If you download an 8.1 installer from Microsoft which provides a 30-day trial, it will work for that period. Of course, you can purchase a license key. If you install a non-OEM version, I don't think your key will work. OEM keys are locked to OEM installs. Ive been burned by this.

MAFoElffen
January 16th, 2015, 11:52 PM
I'm not saying this, but... I have a mentor that teaches M$ Server classes (2012). He uses that same Eval disk on Hyper-V, then took a snapshot. Setup as how he wanted. Rearm 3 times (limit). Reloads that snapshot.

Anyways, I see by from your recent post that you are using Orable VM branded Virtual Box, which they do call that Oracle VM Desktop.

I just checked through my Oracle Account, and the packages they have for their latest release (4.3) says it supports Ubuntu 13.04 and below (now at 14.10), Fedora 18 and below (now at 21), etc... but supports their current Oracle Linux 7. VirtualBox (unbranded, but still from Oracle) is at Version 4.3.20 and says it supports 14.10 and below......
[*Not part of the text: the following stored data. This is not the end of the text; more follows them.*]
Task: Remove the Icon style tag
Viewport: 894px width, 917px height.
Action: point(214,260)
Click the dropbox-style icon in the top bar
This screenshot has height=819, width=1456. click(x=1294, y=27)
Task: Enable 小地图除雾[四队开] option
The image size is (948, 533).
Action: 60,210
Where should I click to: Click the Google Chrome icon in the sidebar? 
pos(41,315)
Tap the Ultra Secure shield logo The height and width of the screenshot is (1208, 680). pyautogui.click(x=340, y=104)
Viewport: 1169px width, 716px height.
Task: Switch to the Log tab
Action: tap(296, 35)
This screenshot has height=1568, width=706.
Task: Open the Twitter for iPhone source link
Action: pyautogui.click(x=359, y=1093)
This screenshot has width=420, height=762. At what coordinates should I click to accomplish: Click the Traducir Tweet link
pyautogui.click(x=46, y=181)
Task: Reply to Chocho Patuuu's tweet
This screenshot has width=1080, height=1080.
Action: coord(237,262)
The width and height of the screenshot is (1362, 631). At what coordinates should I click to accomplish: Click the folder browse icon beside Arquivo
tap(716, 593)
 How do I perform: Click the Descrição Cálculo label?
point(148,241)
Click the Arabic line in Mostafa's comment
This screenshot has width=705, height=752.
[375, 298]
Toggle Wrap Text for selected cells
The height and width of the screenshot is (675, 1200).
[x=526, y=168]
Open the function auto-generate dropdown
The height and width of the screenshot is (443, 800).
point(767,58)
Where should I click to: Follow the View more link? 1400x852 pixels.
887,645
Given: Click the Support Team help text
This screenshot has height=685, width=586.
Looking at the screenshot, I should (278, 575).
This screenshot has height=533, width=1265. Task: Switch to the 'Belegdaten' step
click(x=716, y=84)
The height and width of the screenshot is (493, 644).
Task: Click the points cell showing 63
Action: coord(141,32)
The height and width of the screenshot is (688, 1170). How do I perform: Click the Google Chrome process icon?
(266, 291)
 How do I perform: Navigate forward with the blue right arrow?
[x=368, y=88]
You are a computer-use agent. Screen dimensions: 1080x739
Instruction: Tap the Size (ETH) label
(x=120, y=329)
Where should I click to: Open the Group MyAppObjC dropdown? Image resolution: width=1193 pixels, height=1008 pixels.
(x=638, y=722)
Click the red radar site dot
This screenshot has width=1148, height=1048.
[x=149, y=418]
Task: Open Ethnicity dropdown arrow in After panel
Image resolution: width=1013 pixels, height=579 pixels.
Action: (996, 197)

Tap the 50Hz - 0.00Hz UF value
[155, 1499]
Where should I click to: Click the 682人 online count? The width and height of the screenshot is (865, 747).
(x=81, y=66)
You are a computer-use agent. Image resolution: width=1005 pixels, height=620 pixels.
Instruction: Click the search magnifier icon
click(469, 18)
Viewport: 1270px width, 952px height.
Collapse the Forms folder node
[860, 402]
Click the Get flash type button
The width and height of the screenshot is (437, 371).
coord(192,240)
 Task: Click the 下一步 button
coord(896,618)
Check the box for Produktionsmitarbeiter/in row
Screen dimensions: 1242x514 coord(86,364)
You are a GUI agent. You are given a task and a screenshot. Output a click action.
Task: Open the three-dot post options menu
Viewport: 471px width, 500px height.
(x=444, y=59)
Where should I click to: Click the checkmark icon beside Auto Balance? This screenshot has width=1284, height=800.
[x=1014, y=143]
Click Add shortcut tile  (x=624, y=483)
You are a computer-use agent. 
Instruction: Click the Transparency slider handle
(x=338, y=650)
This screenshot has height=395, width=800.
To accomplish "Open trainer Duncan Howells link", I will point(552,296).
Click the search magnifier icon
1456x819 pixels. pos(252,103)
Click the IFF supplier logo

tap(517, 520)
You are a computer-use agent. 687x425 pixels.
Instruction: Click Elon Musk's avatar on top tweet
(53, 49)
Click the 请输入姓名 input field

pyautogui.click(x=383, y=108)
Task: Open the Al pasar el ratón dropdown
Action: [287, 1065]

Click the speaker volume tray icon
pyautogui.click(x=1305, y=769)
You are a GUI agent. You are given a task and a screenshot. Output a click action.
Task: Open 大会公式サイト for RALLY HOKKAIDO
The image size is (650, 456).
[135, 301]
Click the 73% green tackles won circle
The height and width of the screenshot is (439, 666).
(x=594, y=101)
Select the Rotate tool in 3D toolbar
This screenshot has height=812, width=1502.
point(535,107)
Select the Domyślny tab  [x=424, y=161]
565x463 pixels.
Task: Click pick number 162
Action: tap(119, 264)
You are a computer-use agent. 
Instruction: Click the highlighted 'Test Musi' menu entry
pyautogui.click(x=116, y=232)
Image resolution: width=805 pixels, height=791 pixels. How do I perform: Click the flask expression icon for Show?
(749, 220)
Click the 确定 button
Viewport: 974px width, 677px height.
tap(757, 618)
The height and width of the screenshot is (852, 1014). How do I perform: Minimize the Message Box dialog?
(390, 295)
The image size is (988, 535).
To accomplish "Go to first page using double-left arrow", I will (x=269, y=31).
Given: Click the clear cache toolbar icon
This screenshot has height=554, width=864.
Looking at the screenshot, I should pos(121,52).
I understand that just like Fedora to Red Hat, Ubuntu to Debian, etc. The newer code is a type of test bed. I'm not using branded, but I have no problems with the unbranded in my tests... And I do a lot of installs and testing (mostly on other hyper-visors, but still some on VirtualBox).

Just a suggestion, maybe you might try the newer unbranded version = one that says they support current versions of Ubuntu? Makes sense to me.

vincej
January 17th, 2015, 03:04 AM
Thanks for that. I don't follow the whole branded vs unbranded thing. I just go to package manager. It offers me "non-free Oracle VirtualBox" adn it juts hit install

Something which I have discovered from the posts above: attempting to install OEM Windows discs can not work, as the VB does not present the same hardware as if it was a host.